Make copies of every document. You’ll need one set for yourself, one for the judge, and one for the plaintiff. Courts don’t provide a copy machine at the hearing.
Some courts require or offer mediation before the case goes to trial. In jurisdictions with mandatory mediation, a neutral third party will try to help you and the plaintiff reach an agreement before you ever see a judge. Failing to attend a required mediation session can result in your case being dismissed.5New Hampshire Judicial Branch. Small Claims – Mediation If mediation resolves the dispute, you’re done. If it doesn’t, the case moves forward to trial.

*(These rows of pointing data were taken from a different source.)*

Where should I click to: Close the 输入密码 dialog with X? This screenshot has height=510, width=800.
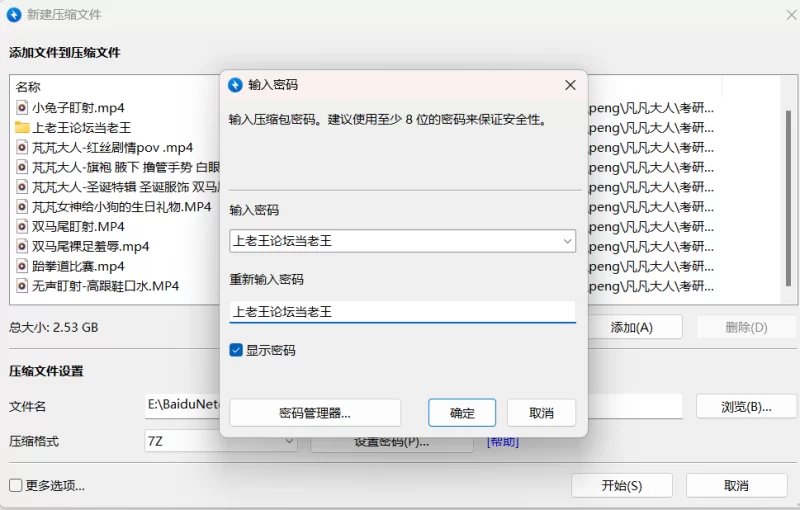click(570, 85)
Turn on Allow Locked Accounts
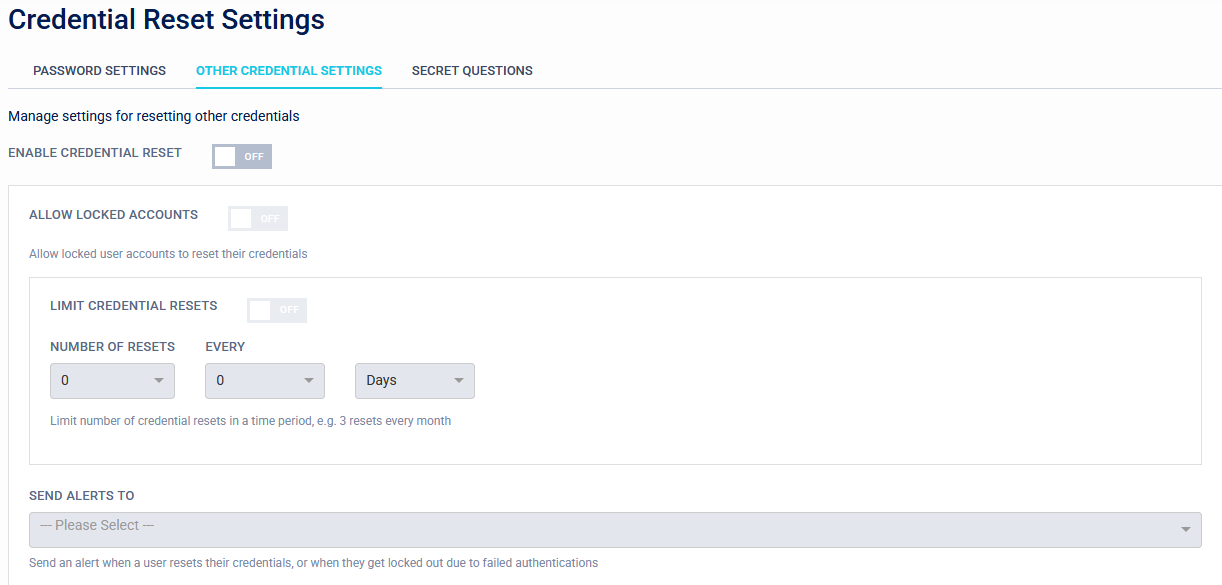The height and width of the screenshot is (585, 1222). (257, 218)
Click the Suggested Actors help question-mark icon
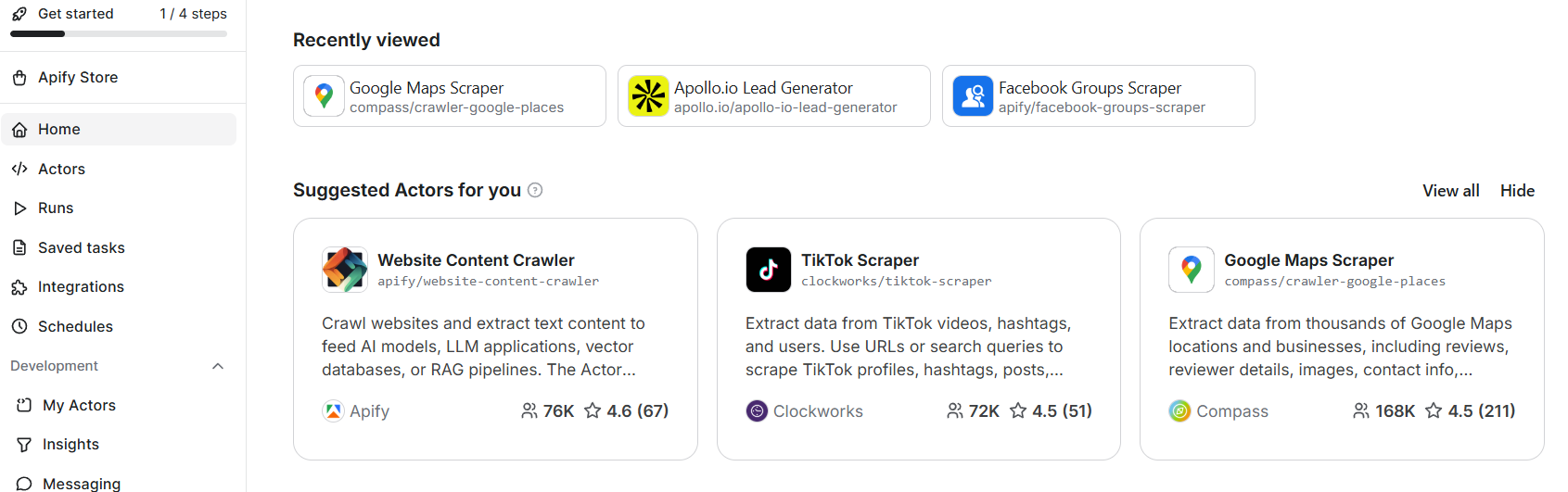The image size is (1568, 492). coord(535,190)
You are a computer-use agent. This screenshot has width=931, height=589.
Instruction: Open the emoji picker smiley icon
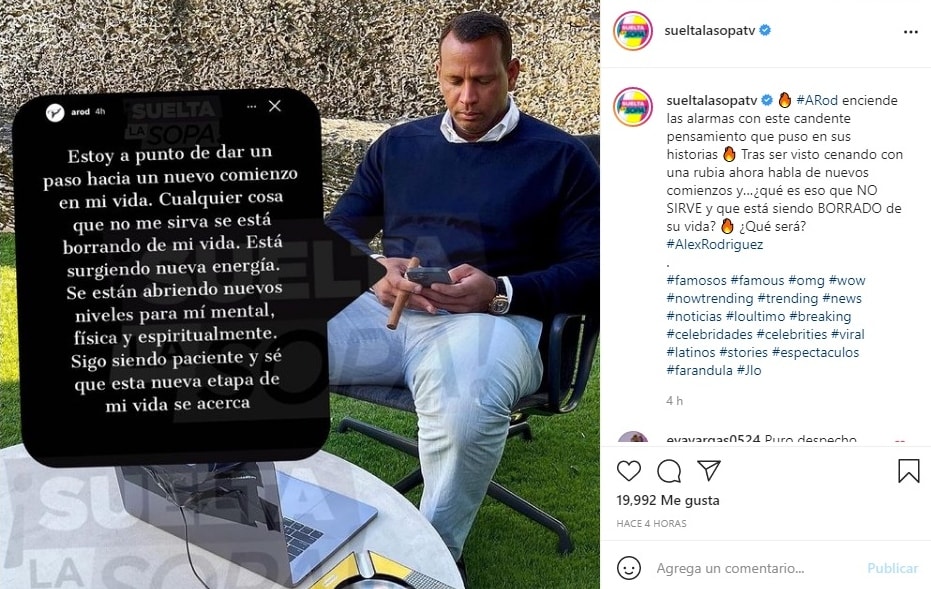click(629, 568)
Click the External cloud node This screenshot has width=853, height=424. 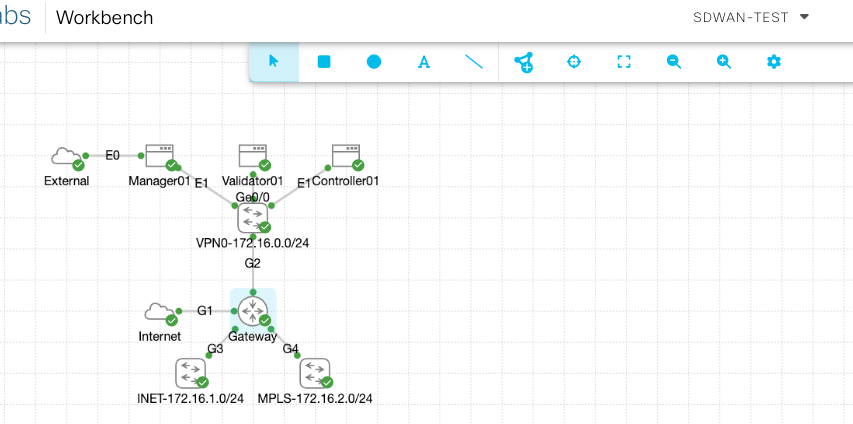coord(66,156)
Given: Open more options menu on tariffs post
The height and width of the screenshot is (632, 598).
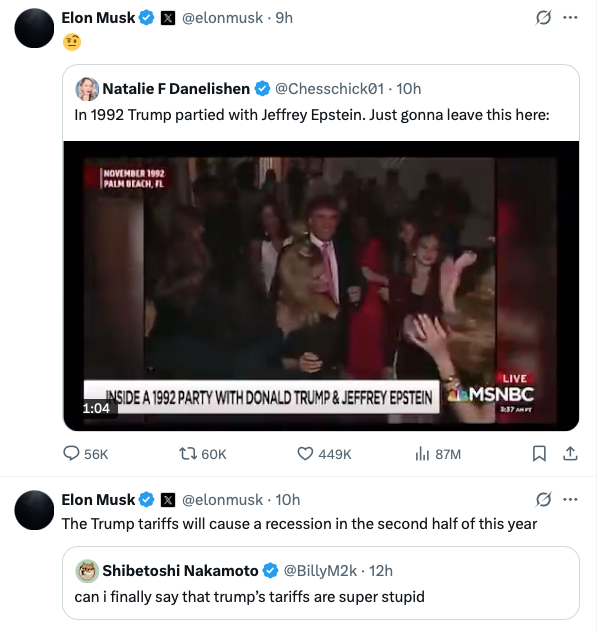Looking at the screenshot, I should click(x=570, y=500).
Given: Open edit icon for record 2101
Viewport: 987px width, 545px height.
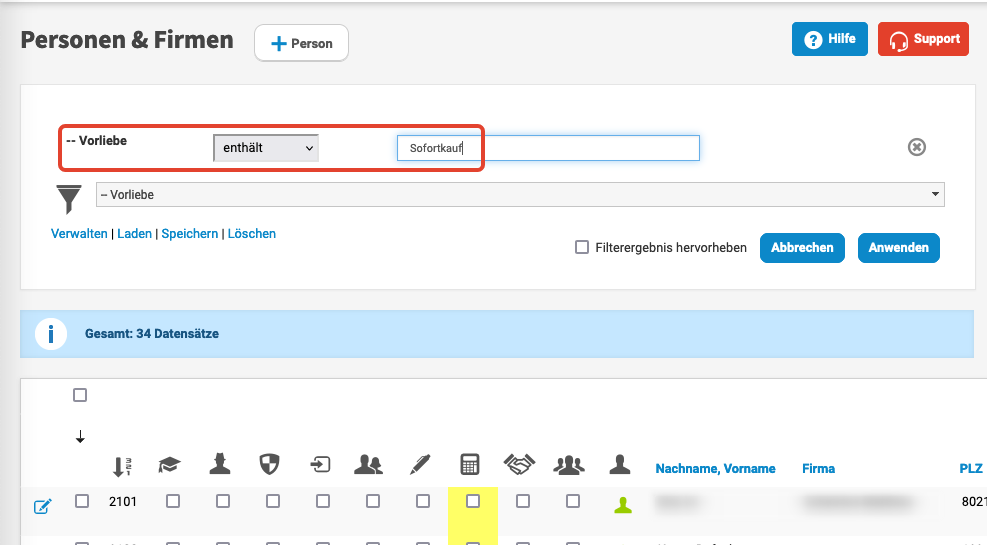Looking at the screenshot, I should click(42, 506).
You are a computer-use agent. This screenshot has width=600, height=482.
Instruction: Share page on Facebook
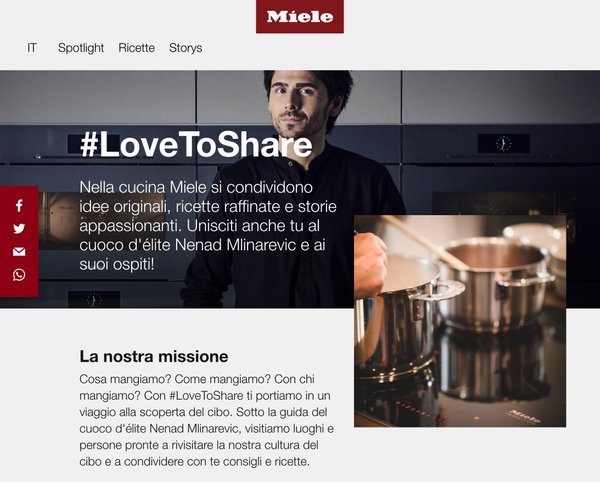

Both the original claim and your counterclaim are typically heard during the same session. The plaintiff presents their case first, then you respond to their claim and present your counterclaim. Treat your counterclaim presentation the way you’d treat being the plaintiff: explain the facts in order, show your evidence, and state the dollar amount you’re requesting. The judge may ask questions of both sides and will decide both claims, sometimes on the spot and sometimes by mailing a written decision within a few days or weeks.
Attorneys are not allowed in small claims court in some states, while others permit but don’t require them. If your jurisdiction bars lawyers, prepare to explain everything yourself — the judge expects plain-spoken accounts, not legal arguments.
A counterclaim doesn’t disappear just because the plaintiff changes their mind. If the plaintiff dismisses their original lawsuit after you’ve filed a counterclaim, your claim typically survives and the court can still enter a judgment in your favor. This is where many plaintiffs get surprised — filing suit against someone who has a legitimate counterclaim can backfire if the plaintiff decides the case isn’t worth pursuing but the defendant’s claim is still on the table. In some courts, if the plaintiff simply fails to show up at the hearing, the judge may enter a default judgment on your counterclaim without needing to hear both sides.
Once a judgment is entered — for either party — the losing side usually has a set number of days to appeal. Small claims appeals often move the case to a higher court for a brand-new trial, so a judgment at the small claims level isn’t always the last word.